La DEA reveló nuevos detalles sobre el caso de Alex Saab y el presunto esquema internacional de lavado de dinero que, según las autoridades estadounidenses, habría involucrado contratos de alimentos y negocios relacionados con petróleo venezolano. El empresario colombiano y exministro venezolano compareció ante una corte federal de Miami, donde enfrenta cargos por conspiración para lavar dinero tras ser deportado desde Venezuela hacia Estados Unidos.
De acuerdo con la acusación presentada en el Distrito Sur de Florida, Saab, de 55 años y señalado por Estados Unidos como presunto testaferro de Nicolás Maduro, habría participado en una red de corrupción ligada al programa Comité Local de Abastecimiento y Producción (CLAP), creado para suministrar alimentos a poblaciones vulnerables en Venezuela. Las autoridades aseguran que el empresario y sus presuntos cómplices obtuvieron contratos millonarios mediante sobornos a funcionarios venezolanos.
La investigación sostiene que Saab y otras personas habrían utilizado empresas fantasma, facturas fraudulentas, registros de envío falsificados y documentación adulterada para ocultar el verdadero origen de los alimentos importados desde Colombia y México. Según la DEA y el Departamento de Justicia, el esquema permitió desviar cientos de millones de dólares destinados a programas sociales, mientras parte del dinero era transferido a través de bancos estadounidenses para ocultar su origen.
El administrador de la DEA, Terrance Cole, aseguró que las autoridades estadounidenses investigaron durante años las redes financieras vinculadas a Saab y al régimen venezolano.

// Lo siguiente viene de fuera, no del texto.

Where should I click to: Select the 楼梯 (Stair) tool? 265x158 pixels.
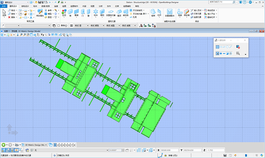coord(153,12)
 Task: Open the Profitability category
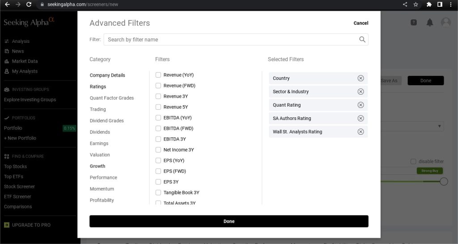point(102,200)
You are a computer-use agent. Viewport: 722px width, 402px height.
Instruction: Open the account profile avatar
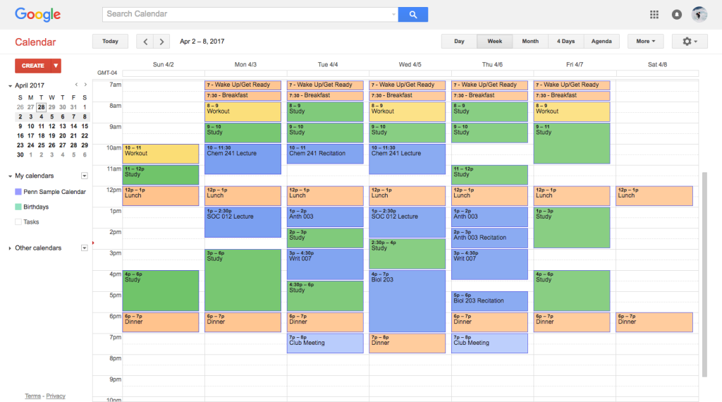pos(699,14)
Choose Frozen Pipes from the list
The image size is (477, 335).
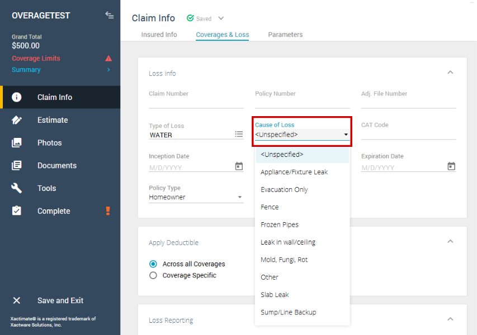280,224
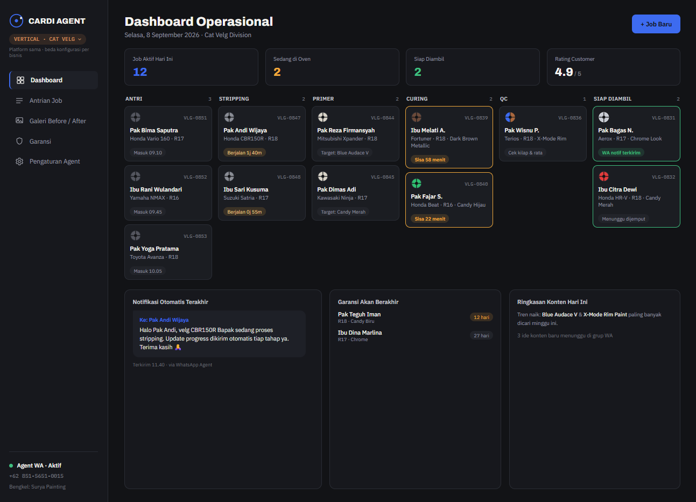The image size is (696, 502).
Task: Click the Pengaturan Agent gear icon
Action: (19, 161)
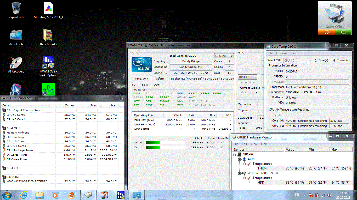Image resolution: width=357 pixels, height=200 pixels.
Task: Collapse the ACPI node in Hardware Monitor
Action: click(x=240, y=159)
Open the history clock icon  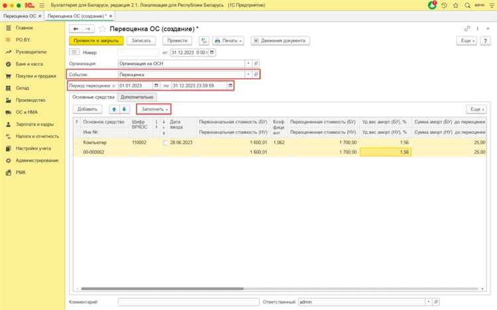pos(443,5)
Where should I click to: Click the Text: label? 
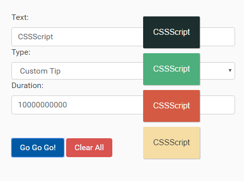coord(20,17)
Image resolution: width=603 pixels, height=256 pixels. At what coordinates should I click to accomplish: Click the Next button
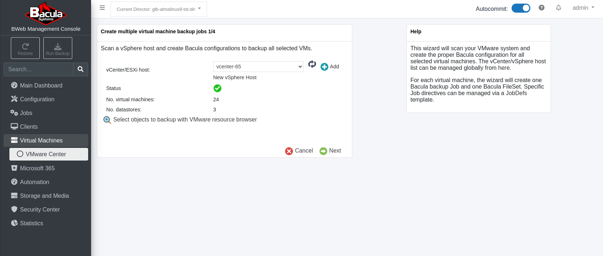[330, 151]
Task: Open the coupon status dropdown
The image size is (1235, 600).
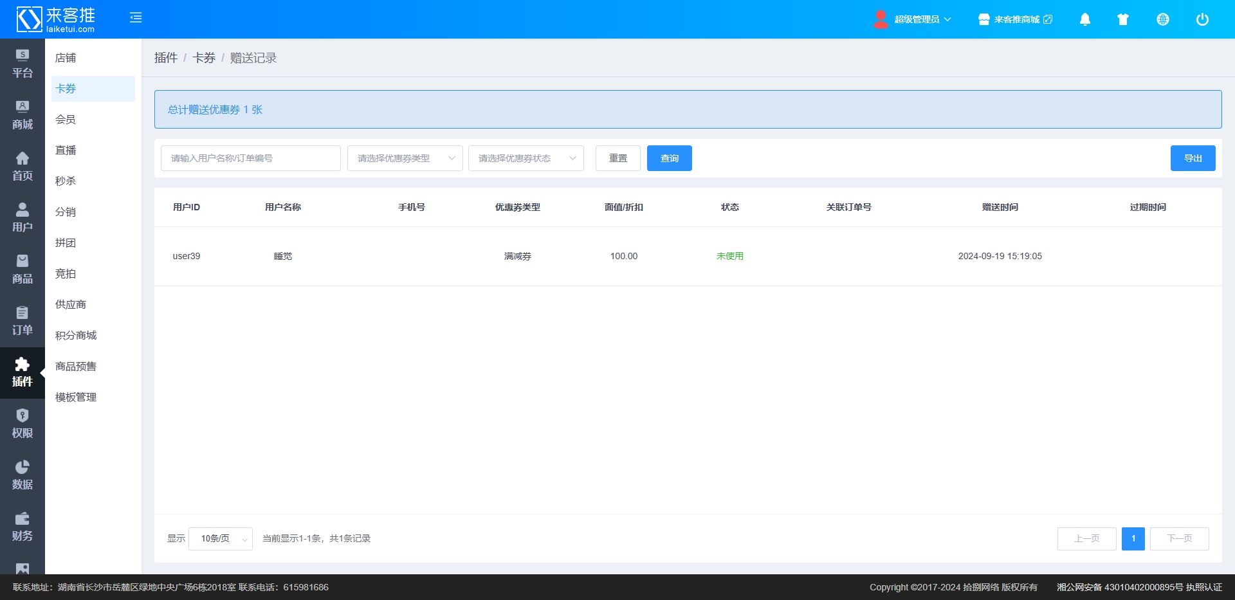Action: (526, 158)
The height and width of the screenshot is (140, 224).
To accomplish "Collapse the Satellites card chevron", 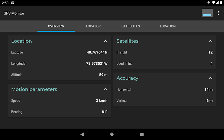I will [x=211, y=41].
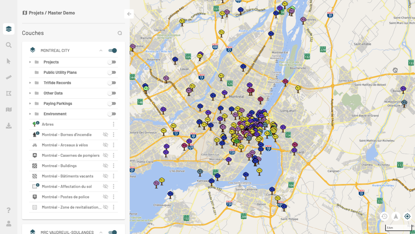This screenshot has height=234, width=415.
Task: Click the locate my position button
Action: click(407, 216)
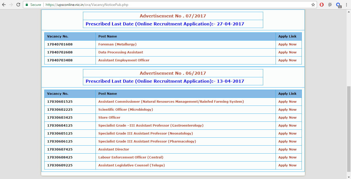Open the red AdBlock extension
Viewport: 351px width, 179px height.
tap(322, 4)
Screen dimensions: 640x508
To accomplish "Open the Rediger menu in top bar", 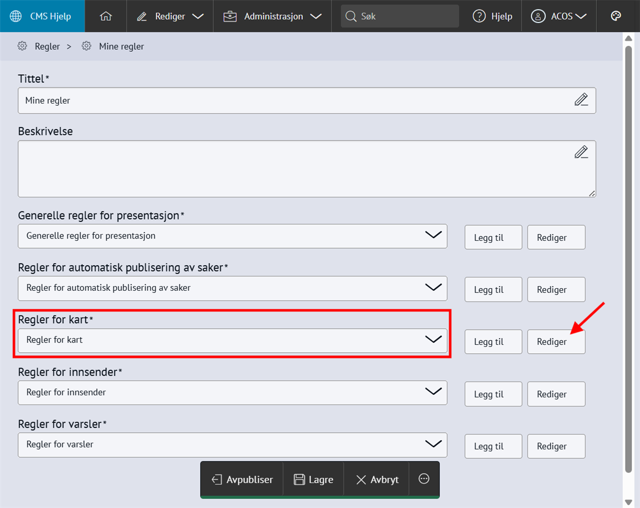I will (170, 16).
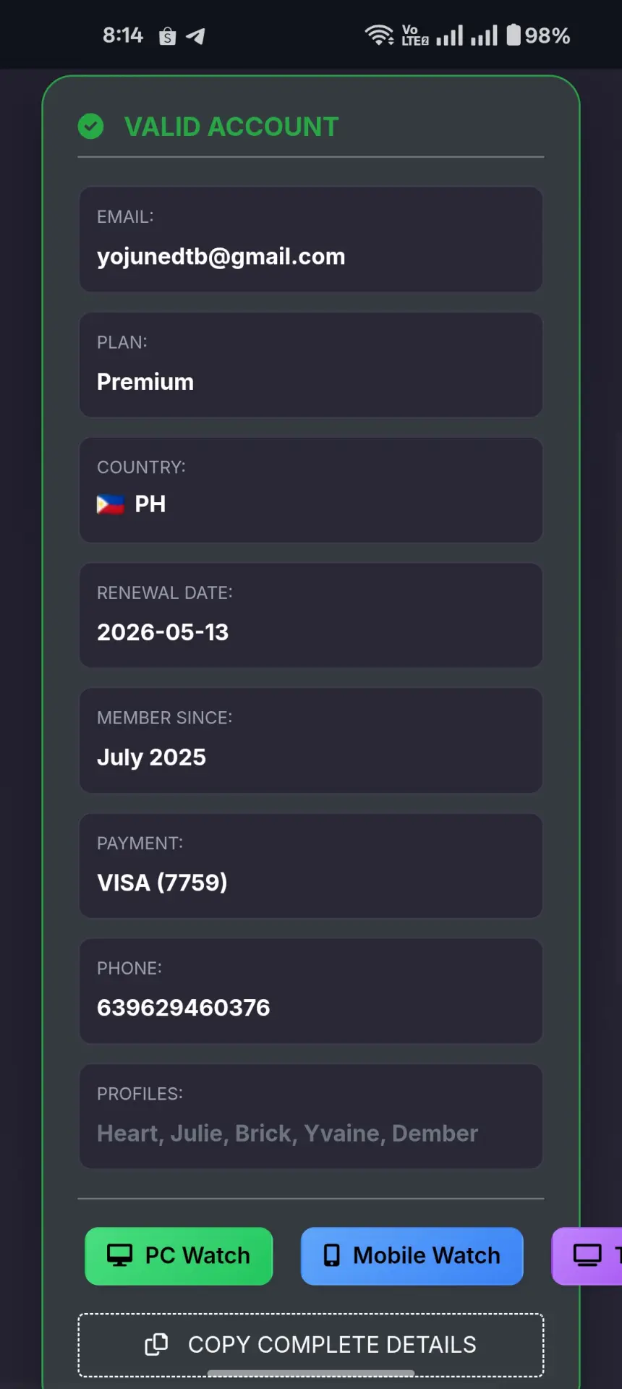622x1389 pixels.
Task: Tap the shopping bag notification icon
Action: [x=167, y=36]
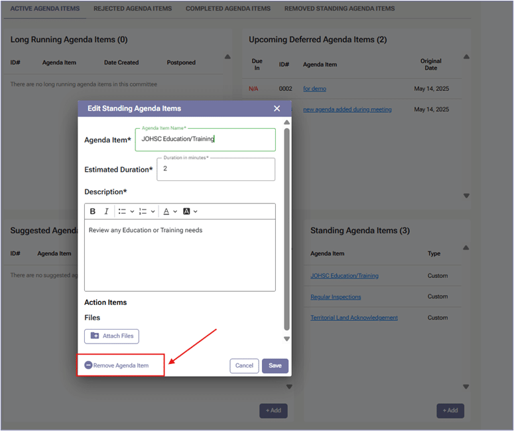Close the Edit Standing Agenda Items dialog
The image size is (514, 431).
tap(277, 109)
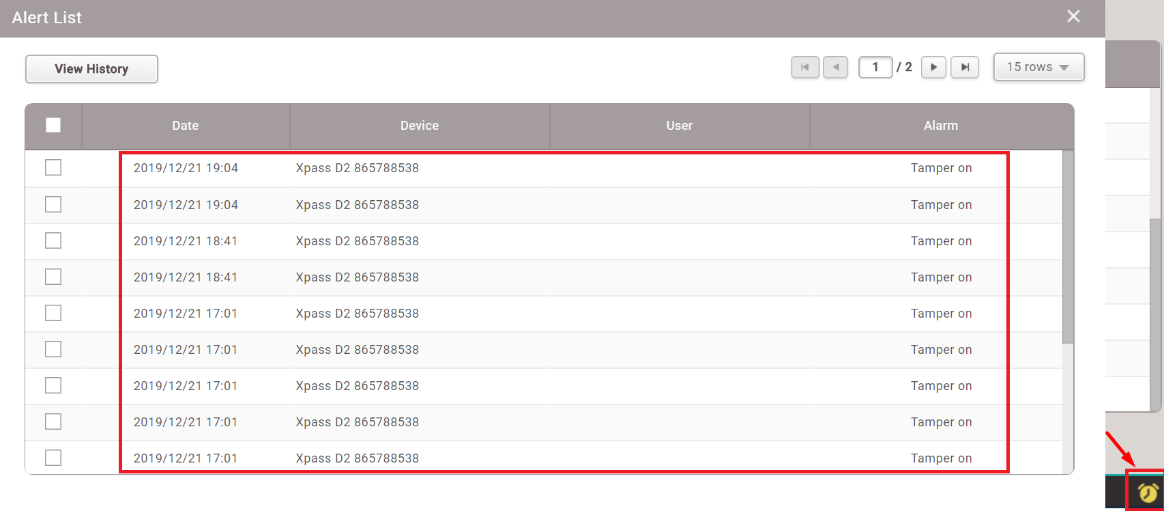Open View History

tap(91, 69)
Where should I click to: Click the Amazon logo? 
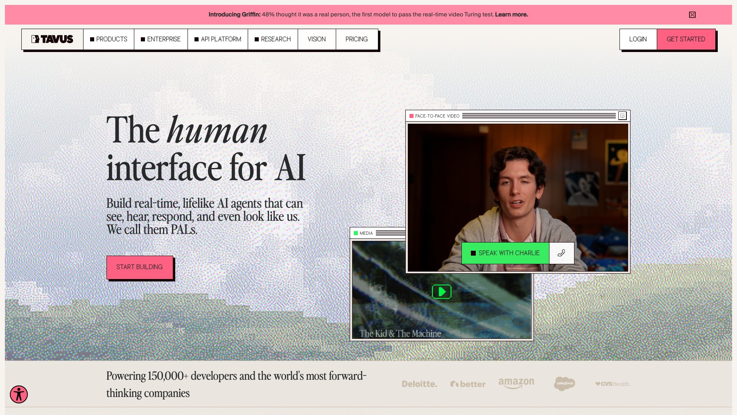[x=516, y=383]
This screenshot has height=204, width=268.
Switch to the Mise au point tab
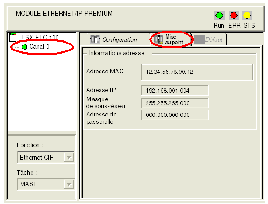pos(174,39)
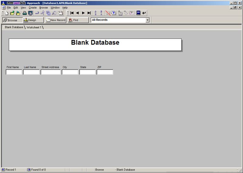Jump to the last record
Screen dimensions: 243x173
tap(89, 13)
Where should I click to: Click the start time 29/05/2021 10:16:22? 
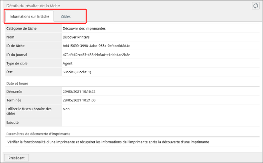79,91
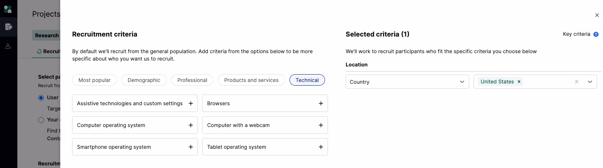
Task: Click the Key criteria help icon
Action: (x=596, y=34)
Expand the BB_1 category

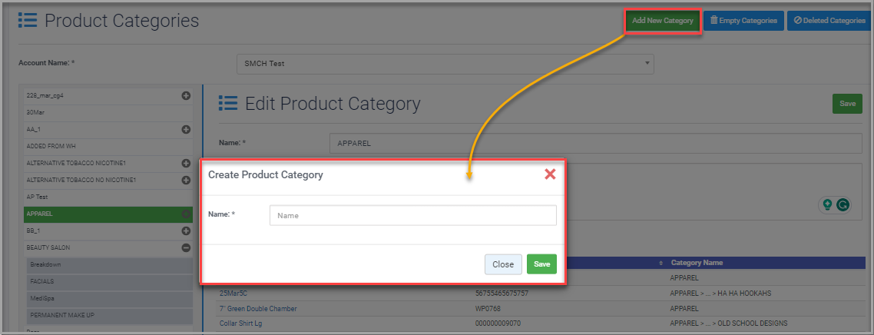coord(186,231)
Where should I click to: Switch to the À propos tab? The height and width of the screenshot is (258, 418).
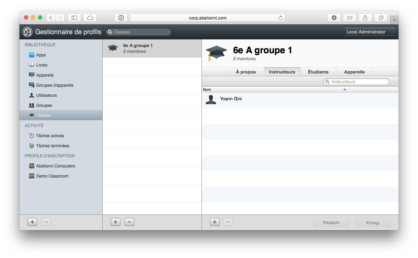click(x=245, y=72)
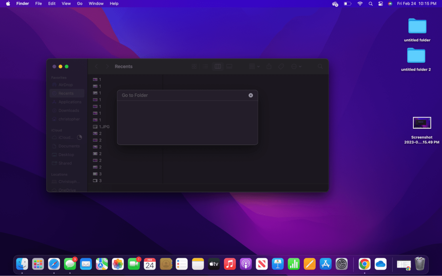This screenshot has height=276, width=442.
Task: Click the battery status indicator
Action: tap(347, 3)
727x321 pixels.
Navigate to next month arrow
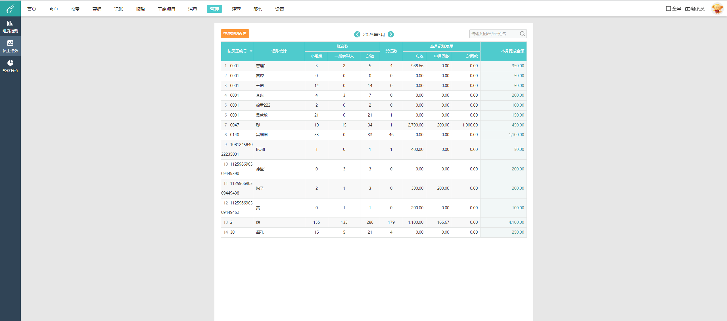pos(391,34)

Maduro Regime Ally Alex Saab Arrested on Money Laundering Charges Involving Venezuelan Food Contracts and Oil
— U.S. Department of Justice (@TheJusticeDept) May 18, 2026
“Thanks to the efforts of the Homeland Security Task Force, Alex Saab will be prosecuted and held fully accountable under U.S. law for his alleged role in this scheme,”… pic.twitter.com/fOv6k8TQbN
Las autoridades también señalaron que la presunta conspiración se expandió después de las sanciones económicas impuestas a Venezuela desde 2019. Según la acusación, Saab y sus asociados habrían aprovechado sus vínculos con funcionarios del gobierno para acceder a miles de millones de dólares en petróleo perteneciente a la estatal Petróleos de Venezuela S.A. (PDVSA), el cual supuestamente era comercializado bajo falsas pretensiones para continuar financiando el esquema CLAP y ocultar recursos ilícitos mediante el sistema financiero estadounidense.
La posible condena
El Departamento de Justicia indicó que Saab enfrenta cargos por conspiración para lavar dinero y, de ser encontrado culpable, podría recibir una condena de hasta 20 años de prisión federal. Por ahora, las autoridades estadounidenses recalcaron que el empresario es considerado inocente hasta que se demuestre lo contrario en el proceso judicial que avanza en Miami.